→ Work required: Every line from the one that contains "Image resolution: width=666" to the end of the records must be restated word for word. No other line belongs in the answer.

Collected data entries
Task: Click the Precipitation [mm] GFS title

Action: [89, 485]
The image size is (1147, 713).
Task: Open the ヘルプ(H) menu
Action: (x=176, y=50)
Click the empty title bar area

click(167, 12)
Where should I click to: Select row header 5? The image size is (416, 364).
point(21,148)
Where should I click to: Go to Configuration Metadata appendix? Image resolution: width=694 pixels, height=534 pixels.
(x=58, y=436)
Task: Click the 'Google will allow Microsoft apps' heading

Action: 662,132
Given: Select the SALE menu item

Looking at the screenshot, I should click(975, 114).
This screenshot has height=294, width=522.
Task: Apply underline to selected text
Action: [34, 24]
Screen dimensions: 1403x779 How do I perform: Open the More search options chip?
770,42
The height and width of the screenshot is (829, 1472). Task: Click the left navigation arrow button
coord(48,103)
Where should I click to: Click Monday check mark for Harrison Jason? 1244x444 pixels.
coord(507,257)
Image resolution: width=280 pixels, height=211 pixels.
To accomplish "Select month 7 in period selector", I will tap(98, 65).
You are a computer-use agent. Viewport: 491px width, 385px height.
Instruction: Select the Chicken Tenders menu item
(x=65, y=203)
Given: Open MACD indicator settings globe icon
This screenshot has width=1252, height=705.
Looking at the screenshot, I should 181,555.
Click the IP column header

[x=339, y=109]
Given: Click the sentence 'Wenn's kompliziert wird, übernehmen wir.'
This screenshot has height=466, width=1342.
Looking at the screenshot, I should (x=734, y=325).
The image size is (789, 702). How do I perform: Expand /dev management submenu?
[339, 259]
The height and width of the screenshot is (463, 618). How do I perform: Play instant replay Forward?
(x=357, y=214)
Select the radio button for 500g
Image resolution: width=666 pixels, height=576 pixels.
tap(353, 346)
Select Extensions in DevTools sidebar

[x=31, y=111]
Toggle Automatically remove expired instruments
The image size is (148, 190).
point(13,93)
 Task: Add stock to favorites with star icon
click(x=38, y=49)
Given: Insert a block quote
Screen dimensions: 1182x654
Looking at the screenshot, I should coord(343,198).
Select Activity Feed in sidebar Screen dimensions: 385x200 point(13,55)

→ Exercise answer:
Image resolution: width=666 pixels, height=576 pixels.
tap(353, 346)
Select Extensions in DevTools sidebar

[x=31, y=111]
Toggle Automatically remove expired instruments
The image size is (148, 190).
point(13,93)
 Task: Add stock to favorites with star icon
click(x=38, y=49)
Given: Insert a block quote
Screen dimensions: 1182x654
Looking at the screenshot, I should coord(343,198).
Select Activity Feed in sidebar Screen dimensions: 385x200 point(13,55)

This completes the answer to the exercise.